In one or more embodiments, the bits 500, 600, 700 can include one or more grooves, channels, flutes, or other surface modifications about at least apportion of the length of the bit. For example, one or more flutes may extend from the cutting end 502 to the tool contact end 506. The one or more flutes can assist in removing cuttings away from the cutting end 502. In one or more embodiments, the one or more flutes or other surface modifications can also assist in introducing the sealant 221 along a surface portion of the bit into the hole formed by the bit. For example, as discussed and described above, the bits can be rotated counterclockwise and as the sealant 221 as described above with reference to FIGS. 2 and 3 is introduced to a surface portion of the bit the one or more flutes can act as a guide in which the sealant can flow into the hole formed by the bit.

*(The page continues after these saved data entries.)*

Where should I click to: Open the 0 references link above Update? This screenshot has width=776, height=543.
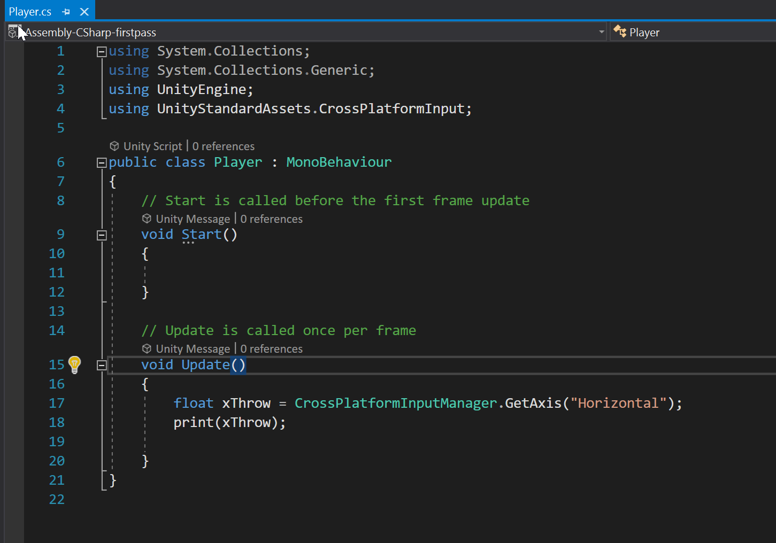click(272, 349)
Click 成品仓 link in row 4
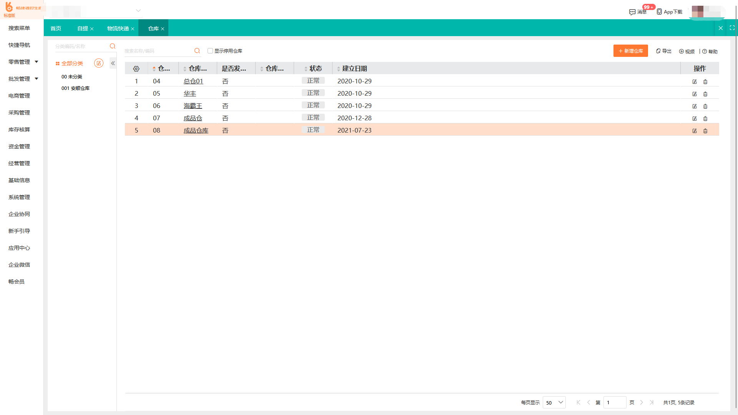Screen dimensions: 738x415 193,118

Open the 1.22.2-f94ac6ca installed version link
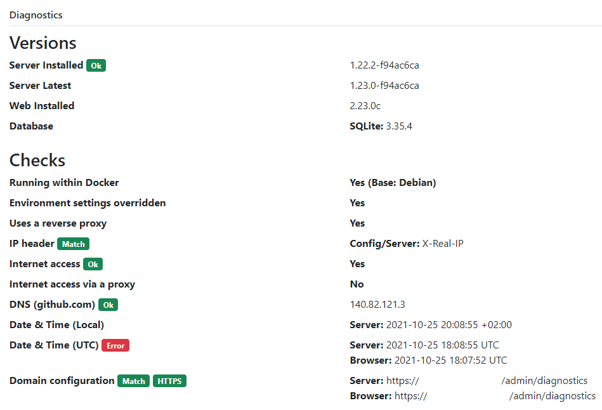pos(384,65)
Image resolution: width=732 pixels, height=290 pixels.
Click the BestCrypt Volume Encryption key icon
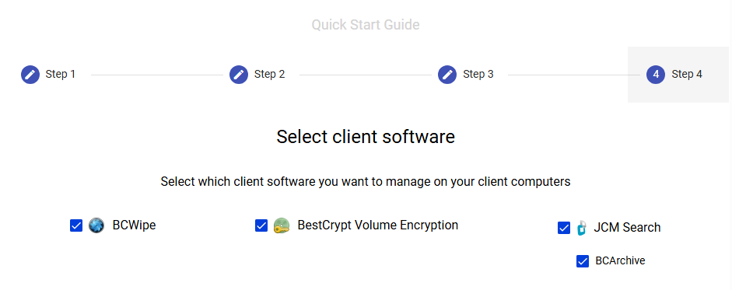pos(282,225)
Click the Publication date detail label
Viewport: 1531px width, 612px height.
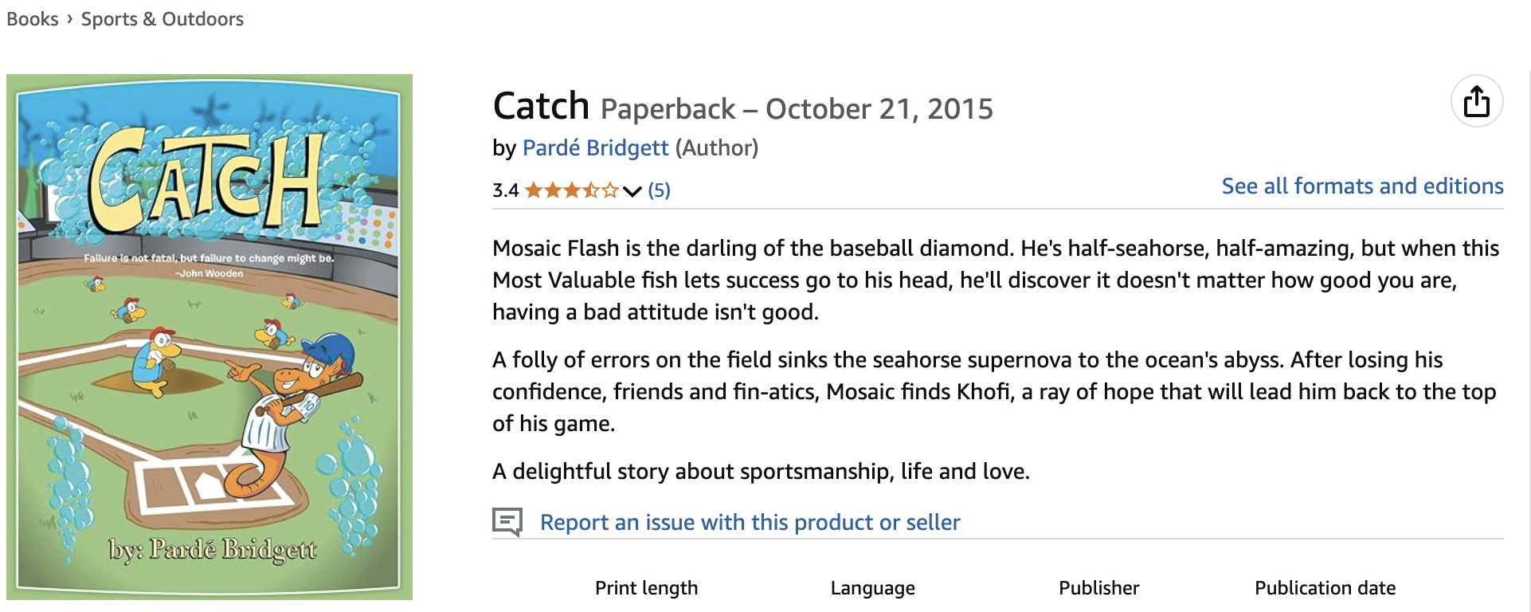click(1325, 588)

In one or more embodiments, the bits 500, 600, 700 can include a recess or hole within the end of the contact end 506. For example, a star shaped hole or recess can be formed within a portion of the contact end 506, and a complimentary star tipped rod connected to the perforator 203, shown in FIGS. 2-4, which can rotate the bits. In one or more embodiments, the star shaped hole can be any suitably shaped hole, for example a triangle, square, pentagon, or any other polygonal shaped hole. In one or more embodiments, the hole or recess may be disposed on the perforator 203 with the complimentary shaped rod disposed on or about the contact end 506 of the bit.

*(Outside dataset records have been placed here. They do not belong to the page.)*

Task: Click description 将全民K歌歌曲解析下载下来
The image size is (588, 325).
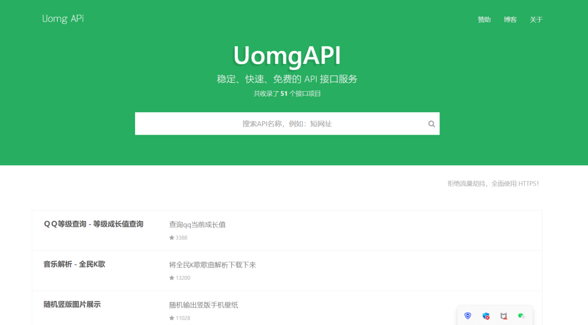Action: tap(212, 265)
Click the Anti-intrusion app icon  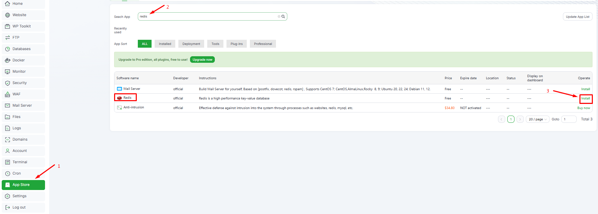tap(119, 107)
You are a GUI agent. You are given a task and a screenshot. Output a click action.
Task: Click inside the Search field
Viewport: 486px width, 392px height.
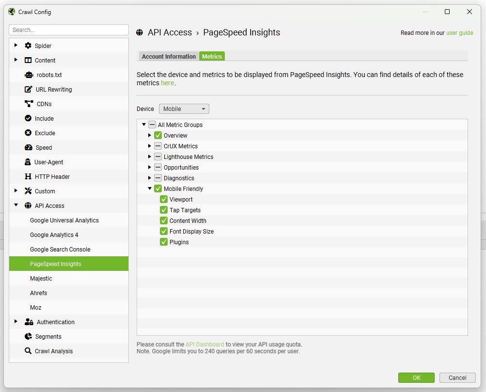point(68,30)
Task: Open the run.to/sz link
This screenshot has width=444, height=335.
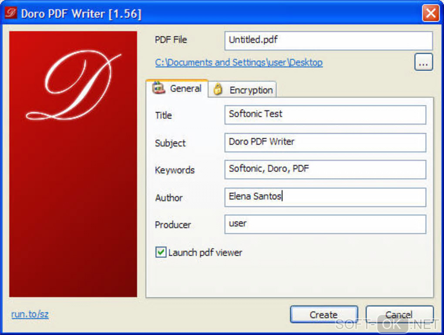Action: point(30,314)
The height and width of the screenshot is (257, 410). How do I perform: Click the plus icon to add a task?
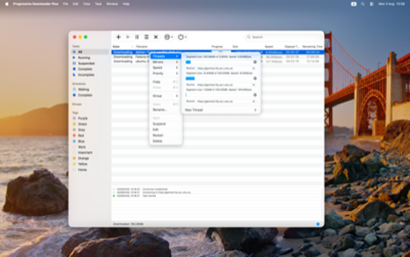(x=119, y=37)
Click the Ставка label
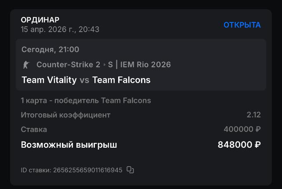Image resolution: width=282 pixels, height=189 pixels. [x=34, y=130]
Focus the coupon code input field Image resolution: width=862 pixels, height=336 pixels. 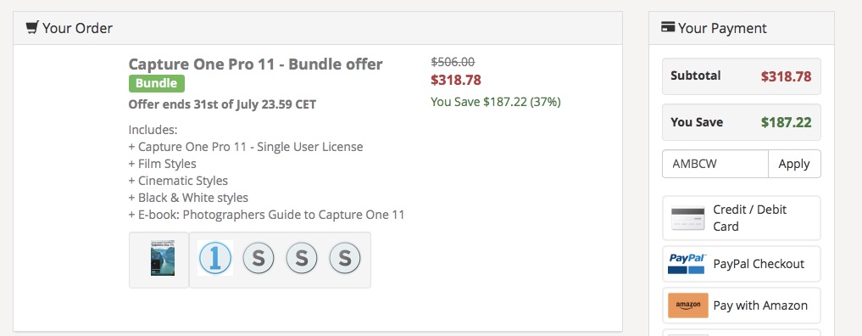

In several non-limiting embodiments the bits 500, 600, and/or 700 may include one or more sensors disposed within the bit. For example, a sensor may be disposed within the elongated shaft of the bits. The sensor may be disposed anywhere within the elongated shaft 510 between the cutting end 502 and the tool contact end 506. In one or more embodiments, one or more holes may extend from the location of a sensor within the bit to the outer surface of the bit. The one or more holes may provide fluid communication between the sensor and the formation when the bit is disposed within the hole formed by the bit. Fluid communication between the sensor and the formation may permit the sensor to monitor one or more formation properties, for example the formation pressure. Any other formation property in addition to or in lieu of the formation pressure may be monitored by one or more sensors. Multiple formation properties may be monitored using a plurality of sensors designed for monitoring a specific formation property. Multiple formation properties may also be monitored by using a single sensor designed for monitoring a plurality of formation properties.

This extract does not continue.